──────── DOCUMENT SEGMENT
Fluent in Hebrew, French and English, as well as Arabic, he would assist other soldiers in translations, friends there said. He went for long runs and listened to the Koran on his Walkman.

There were signs that Mr. Mohamed was no ordinary immigrant soldier.

In 1988, he told his colleagues of his plans to take several weeks of leave and fight in Afghanistan against the Soviet forces. It was an audacious proposal for an active-duty Army soldier.

American intelligence agencies were in the midst of a multibillion-dollar program to aid the Afghan rebels, and the C.I.A. had taken considerable pains to conceal the American role. The capture or death of an American serviceman in Afghanistan would have been a major international embarrassment to the United States.

Mr. Mohamed's superior, Colonel Anderson, said he told him not to make the trip. But Mr. Mohamed replied that he planned to circumvent the Army's restrictions by flying to Paris on his American passport and then using other documents to travel from the Middle East to Afghanistan.
────────────────
** WRITTEN REQUEST 1 **
Reproduce the passage about Mr. Mohamed starting at "American intelligence agencies" and ending at "the United States.", substituting "Central Intelligence Agency" for "C.I.A.".
** WRITTEN REQUEST 2 **
According to the passage about Mr. Mohamed, in what year did he tell his colleagues he planned to fight in Afghanistan?
** WRITTEN REQUEST 3 **
For each statement, say whether it agrees with the passage about Mr. Mohamed, and quote the words that decide it. (a) Mr. Mohamed listened to the Koran on his Walkman. (b) Colonel Anderson approved Mr. Mohamed's trip to Afghanistan. (c) Mr. Mohamed planned to fly to Paris on his American passport.
The lines after this point are separate material, unrelated to the passage about Mr. Mohamed.
──────── ITEMS
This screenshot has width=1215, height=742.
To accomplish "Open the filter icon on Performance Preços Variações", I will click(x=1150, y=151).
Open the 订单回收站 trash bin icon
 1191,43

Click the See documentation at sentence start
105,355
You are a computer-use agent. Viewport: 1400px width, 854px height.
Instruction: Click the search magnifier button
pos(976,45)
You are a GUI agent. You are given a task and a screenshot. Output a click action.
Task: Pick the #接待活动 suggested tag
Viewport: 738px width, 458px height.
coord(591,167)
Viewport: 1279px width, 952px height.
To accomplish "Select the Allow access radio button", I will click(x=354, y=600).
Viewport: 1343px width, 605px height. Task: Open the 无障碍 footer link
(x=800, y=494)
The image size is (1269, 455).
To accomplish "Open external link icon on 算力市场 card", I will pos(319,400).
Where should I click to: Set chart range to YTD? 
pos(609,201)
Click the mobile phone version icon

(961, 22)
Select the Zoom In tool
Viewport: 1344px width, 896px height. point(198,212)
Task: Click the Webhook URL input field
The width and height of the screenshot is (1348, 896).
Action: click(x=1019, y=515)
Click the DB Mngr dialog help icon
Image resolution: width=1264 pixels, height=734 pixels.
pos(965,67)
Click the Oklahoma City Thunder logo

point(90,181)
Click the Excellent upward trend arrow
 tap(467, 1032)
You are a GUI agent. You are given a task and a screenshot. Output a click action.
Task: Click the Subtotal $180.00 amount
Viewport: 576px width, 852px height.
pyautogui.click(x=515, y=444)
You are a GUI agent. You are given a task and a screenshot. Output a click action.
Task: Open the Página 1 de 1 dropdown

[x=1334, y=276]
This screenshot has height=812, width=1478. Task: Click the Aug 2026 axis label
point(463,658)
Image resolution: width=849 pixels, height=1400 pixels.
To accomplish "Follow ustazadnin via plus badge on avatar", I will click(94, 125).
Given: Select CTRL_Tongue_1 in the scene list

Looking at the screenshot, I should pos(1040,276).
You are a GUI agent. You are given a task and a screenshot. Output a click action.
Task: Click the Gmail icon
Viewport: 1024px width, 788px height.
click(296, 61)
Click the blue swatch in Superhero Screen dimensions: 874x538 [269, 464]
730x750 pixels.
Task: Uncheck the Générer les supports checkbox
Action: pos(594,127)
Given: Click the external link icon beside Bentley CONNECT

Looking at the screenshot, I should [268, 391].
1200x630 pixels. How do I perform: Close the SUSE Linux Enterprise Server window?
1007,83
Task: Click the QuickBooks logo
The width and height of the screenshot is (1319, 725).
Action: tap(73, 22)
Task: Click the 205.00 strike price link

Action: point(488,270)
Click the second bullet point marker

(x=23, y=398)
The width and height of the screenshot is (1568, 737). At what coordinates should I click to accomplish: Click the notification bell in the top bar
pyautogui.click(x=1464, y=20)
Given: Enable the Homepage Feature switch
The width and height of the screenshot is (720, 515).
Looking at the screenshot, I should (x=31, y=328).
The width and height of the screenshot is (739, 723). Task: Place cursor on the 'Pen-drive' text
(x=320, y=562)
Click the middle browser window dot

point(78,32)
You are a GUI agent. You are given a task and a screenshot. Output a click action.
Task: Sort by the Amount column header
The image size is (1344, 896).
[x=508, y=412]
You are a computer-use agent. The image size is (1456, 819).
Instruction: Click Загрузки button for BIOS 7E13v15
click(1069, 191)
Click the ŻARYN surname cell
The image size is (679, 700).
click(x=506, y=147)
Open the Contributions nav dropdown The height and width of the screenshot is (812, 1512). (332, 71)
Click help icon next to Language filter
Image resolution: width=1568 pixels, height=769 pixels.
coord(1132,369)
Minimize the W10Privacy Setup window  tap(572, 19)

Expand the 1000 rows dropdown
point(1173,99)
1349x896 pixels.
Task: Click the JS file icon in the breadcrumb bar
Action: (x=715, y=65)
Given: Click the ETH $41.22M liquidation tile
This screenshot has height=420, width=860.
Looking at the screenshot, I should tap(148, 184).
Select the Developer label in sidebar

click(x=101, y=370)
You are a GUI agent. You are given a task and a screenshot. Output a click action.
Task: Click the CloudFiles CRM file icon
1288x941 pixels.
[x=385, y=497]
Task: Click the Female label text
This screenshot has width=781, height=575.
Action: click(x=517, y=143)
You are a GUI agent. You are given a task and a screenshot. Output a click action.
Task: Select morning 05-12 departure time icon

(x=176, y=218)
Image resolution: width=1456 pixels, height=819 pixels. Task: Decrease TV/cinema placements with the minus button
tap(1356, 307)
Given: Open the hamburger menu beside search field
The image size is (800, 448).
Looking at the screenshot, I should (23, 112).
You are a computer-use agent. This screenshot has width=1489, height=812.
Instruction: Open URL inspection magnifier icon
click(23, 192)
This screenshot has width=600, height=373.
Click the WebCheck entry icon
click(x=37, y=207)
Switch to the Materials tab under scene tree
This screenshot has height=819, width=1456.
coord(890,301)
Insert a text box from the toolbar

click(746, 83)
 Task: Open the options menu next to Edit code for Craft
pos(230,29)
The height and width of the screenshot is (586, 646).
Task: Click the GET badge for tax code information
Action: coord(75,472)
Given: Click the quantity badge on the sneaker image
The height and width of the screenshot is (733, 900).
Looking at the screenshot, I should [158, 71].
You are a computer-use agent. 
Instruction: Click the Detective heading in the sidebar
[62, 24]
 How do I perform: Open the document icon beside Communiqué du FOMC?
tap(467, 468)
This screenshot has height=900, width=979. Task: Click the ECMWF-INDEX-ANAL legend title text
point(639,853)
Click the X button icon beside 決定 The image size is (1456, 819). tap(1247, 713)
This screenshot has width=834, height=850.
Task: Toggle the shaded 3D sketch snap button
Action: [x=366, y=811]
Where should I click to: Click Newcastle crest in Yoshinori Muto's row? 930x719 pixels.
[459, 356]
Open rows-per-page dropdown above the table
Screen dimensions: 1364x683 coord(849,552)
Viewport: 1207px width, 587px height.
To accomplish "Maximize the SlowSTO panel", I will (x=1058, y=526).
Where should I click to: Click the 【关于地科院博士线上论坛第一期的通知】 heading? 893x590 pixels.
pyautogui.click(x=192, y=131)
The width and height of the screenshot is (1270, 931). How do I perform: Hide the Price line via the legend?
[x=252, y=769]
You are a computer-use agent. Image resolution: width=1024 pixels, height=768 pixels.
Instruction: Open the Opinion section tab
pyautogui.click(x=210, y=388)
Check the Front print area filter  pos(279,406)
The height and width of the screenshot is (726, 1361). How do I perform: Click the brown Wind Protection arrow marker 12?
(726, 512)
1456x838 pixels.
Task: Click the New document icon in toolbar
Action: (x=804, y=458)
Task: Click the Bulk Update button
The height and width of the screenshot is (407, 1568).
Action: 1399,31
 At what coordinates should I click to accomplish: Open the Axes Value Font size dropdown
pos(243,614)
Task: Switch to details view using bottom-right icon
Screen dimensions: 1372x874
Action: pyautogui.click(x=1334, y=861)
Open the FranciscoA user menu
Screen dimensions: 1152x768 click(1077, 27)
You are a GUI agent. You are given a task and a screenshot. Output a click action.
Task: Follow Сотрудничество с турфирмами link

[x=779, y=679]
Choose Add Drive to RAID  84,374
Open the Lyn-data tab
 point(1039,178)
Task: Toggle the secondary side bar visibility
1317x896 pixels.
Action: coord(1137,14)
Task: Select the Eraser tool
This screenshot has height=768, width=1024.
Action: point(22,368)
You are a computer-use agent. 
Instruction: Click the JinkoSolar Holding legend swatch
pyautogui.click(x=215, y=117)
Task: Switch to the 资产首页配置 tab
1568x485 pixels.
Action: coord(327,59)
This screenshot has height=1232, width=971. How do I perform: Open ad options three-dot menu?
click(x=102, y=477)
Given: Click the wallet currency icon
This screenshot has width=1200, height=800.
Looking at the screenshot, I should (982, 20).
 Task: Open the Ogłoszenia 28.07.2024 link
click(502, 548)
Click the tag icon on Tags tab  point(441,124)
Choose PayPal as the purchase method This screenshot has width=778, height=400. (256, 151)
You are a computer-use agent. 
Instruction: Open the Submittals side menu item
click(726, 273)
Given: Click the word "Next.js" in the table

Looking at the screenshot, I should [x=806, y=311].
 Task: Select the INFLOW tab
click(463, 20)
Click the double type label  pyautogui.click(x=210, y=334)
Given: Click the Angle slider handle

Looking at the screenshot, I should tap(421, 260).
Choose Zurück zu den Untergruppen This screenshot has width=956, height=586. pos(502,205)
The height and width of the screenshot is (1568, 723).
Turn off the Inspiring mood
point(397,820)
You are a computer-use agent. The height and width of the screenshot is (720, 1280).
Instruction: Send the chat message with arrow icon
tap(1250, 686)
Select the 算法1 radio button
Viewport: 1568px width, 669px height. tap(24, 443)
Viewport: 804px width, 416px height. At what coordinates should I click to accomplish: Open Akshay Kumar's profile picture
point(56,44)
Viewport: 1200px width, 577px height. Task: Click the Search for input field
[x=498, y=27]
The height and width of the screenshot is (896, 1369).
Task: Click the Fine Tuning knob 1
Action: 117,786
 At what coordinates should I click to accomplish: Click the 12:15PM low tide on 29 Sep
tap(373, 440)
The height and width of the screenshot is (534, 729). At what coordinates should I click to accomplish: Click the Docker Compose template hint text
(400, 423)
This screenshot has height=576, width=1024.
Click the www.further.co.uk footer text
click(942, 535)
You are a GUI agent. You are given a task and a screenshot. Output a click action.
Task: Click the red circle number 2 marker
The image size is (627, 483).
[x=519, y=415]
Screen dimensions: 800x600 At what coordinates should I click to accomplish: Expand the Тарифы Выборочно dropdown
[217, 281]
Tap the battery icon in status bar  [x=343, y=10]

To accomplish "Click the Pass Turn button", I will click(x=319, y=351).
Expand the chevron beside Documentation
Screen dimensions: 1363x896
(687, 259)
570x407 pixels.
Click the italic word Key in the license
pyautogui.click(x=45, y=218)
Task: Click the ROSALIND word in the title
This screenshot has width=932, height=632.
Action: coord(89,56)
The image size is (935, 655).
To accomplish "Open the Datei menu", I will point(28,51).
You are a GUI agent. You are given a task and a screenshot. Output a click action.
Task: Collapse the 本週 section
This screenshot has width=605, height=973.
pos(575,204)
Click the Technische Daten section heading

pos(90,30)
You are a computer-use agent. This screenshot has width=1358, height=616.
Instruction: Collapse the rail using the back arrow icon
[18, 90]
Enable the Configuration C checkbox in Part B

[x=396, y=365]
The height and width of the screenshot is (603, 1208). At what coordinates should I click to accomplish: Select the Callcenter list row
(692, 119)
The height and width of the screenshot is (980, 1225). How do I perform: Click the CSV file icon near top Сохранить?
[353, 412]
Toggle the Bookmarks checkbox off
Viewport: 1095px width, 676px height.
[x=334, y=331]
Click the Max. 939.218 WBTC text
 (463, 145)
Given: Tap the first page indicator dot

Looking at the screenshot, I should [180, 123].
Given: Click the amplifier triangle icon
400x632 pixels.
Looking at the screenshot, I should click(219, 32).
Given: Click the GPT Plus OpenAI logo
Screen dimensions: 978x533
────────────────
** OUTPUT 1 **
American intelligence agencies were in the midst of a multibillion-dollar program to aid the Afghan rebels, and the Central Intelligence Agency had taken considerable pains to conceal the American role. The capture or death of an American serviceman in Afghanistan would have been a major international embarrassment to the United States.

** OUTPUT 2 **
1988

** OUTPUT 3 **
(a) Yes: "listened to the Koran on his Walkman"
(b) No: "said he told him not to make the trip"
(c) Yes: "flying to Paris on his American passport"